DIRECTIONS:
Take each line in the entries below that holds "legend" and show it.

(Collected data entries)
──────────

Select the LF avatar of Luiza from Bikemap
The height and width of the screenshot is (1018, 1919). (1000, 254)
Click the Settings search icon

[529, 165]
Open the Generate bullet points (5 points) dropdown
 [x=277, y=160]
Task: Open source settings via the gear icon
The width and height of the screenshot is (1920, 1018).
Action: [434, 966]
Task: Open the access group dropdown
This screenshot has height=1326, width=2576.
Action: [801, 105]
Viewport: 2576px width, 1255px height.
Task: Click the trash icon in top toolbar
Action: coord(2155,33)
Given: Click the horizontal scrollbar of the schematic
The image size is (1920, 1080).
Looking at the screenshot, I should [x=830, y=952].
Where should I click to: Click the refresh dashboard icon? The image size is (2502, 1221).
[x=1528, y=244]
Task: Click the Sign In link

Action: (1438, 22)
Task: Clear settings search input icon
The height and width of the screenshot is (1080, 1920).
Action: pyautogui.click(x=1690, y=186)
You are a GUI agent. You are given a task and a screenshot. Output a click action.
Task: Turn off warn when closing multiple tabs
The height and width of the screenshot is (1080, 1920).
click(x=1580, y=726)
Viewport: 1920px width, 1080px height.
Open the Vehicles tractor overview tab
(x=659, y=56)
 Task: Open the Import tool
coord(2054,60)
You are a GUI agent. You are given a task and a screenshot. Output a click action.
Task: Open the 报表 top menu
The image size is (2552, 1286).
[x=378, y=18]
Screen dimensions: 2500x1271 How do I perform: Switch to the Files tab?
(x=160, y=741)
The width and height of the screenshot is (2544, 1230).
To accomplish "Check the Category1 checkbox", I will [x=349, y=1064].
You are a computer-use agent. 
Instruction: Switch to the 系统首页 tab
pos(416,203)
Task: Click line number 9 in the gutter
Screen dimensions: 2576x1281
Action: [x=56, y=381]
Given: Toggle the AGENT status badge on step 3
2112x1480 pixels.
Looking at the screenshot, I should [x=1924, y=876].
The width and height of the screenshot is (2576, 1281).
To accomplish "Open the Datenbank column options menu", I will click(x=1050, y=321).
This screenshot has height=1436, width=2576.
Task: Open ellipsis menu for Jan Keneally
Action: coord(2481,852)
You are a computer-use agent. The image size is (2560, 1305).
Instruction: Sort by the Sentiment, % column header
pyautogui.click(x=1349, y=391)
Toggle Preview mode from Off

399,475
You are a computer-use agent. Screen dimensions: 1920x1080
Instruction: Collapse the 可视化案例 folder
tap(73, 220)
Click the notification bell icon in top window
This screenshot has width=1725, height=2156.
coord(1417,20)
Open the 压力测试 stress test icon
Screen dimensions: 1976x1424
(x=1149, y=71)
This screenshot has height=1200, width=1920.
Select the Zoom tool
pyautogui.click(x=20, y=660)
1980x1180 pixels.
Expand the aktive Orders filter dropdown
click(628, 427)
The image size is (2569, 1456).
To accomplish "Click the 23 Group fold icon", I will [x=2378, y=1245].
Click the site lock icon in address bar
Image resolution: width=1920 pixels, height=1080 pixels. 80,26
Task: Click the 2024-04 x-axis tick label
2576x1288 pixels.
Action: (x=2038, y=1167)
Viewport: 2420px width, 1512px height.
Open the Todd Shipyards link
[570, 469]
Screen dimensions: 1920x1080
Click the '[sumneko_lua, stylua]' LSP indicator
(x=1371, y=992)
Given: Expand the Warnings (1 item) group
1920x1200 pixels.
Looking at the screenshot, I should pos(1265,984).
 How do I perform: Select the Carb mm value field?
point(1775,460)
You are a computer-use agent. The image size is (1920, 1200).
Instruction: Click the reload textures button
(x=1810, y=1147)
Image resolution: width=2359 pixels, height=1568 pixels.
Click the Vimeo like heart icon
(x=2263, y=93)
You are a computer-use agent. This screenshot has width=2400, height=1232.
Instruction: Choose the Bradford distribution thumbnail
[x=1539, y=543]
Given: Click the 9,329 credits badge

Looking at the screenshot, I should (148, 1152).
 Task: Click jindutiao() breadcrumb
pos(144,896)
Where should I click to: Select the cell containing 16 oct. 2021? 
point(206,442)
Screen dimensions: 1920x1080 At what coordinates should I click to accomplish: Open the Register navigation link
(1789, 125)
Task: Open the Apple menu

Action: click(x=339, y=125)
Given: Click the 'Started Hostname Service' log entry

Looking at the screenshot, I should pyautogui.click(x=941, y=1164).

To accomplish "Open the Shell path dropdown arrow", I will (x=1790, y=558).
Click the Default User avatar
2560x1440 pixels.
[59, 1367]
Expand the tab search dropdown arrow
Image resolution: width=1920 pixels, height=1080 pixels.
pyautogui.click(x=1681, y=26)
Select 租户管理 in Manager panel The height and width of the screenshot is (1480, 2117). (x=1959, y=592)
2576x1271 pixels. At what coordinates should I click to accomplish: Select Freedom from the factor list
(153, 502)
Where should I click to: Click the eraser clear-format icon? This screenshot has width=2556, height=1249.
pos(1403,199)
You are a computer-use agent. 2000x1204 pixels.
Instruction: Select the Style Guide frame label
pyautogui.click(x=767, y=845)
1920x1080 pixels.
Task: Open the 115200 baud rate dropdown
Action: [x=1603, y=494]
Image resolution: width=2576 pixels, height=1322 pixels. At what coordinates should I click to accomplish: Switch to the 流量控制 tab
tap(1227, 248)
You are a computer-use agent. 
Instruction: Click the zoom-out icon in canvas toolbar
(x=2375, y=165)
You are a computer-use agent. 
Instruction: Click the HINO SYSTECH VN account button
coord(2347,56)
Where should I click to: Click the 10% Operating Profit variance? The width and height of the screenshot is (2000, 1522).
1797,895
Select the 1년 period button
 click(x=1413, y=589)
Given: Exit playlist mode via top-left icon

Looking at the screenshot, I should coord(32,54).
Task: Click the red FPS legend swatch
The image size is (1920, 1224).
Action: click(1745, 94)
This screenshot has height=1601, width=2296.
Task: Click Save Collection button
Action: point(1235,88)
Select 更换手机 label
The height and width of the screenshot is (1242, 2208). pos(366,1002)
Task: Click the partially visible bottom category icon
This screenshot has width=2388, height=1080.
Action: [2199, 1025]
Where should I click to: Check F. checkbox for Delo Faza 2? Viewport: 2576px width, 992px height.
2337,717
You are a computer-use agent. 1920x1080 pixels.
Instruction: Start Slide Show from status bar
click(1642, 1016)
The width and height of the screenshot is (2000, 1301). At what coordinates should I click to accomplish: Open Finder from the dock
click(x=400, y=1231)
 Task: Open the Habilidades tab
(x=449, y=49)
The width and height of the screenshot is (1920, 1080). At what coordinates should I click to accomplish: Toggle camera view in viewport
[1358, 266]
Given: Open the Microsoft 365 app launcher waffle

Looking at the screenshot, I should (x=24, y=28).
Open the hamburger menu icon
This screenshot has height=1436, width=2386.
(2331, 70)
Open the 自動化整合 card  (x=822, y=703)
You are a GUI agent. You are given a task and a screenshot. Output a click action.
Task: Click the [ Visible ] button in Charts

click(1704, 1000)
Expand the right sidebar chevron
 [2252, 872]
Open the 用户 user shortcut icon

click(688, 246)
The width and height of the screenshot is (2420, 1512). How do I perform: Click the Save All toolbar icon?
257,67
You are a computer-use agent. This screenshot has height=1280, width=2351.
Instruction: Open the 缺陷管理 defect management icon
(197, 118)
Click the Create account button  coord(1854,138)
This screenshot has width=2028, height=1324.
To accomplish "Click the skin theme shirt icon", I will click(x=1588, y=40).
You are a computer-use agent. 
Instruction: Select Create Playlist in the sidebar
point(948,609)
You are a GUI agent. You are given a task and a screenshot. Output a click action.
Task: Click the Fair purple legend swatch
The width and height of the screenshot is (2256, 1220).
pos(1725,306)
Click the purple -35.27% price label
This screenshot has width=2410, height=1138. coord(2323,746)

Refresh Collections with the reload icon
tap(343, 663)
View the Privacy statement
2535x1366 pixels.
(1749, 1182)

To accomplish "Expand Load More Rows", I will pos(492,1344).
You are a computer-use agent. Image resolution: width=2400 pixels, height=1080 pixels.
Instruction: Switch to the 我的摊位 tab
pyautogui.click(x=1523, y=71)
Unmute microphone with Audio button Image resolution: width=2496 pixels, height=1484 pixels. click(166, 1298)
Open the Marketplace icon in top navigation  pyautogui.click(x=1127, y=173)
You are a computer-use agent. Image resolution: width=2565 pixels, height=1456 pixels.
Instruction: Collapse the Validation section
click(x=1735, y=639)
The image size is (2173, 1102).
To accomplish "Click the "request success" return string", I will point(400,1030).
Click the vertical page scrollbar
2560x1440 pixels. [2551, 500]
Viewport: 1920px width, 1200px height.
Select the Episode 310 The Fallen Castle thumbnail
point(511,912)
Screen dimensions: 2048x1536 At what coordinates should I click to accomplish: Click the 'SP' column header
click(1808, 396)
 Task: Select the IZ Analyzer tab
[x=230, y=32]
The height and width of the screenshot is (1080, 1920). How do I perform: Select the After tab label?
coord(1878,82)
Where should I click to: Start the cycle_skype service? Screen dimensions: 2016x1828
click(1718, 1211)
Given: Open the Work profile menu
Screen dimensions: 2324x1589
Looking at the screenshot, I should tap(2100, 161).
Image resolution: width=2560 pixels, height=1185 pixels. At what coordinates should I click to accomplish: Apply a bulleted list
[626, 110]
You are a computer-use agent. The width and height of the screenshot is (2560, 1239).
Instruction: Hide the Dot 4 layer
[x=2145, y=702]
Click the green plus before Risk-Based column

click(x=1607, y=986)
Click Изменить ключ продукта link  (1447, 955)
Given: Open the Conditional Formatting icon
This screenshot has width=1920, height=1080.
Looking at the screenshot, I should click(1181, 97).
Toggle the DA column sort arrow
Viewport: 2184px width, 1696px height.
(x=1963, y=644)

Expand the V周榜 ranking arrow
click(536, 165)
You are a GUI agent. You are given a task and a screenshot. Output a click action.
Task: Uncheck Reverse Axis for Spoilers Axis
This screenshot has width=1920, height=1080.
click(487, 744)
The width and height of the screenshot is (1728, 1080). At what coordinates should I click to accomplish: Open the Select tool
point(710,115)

──────────

SOLUTION:
Task: Click the red FPS legend swatch
Task: Click the Fair purple legend swatch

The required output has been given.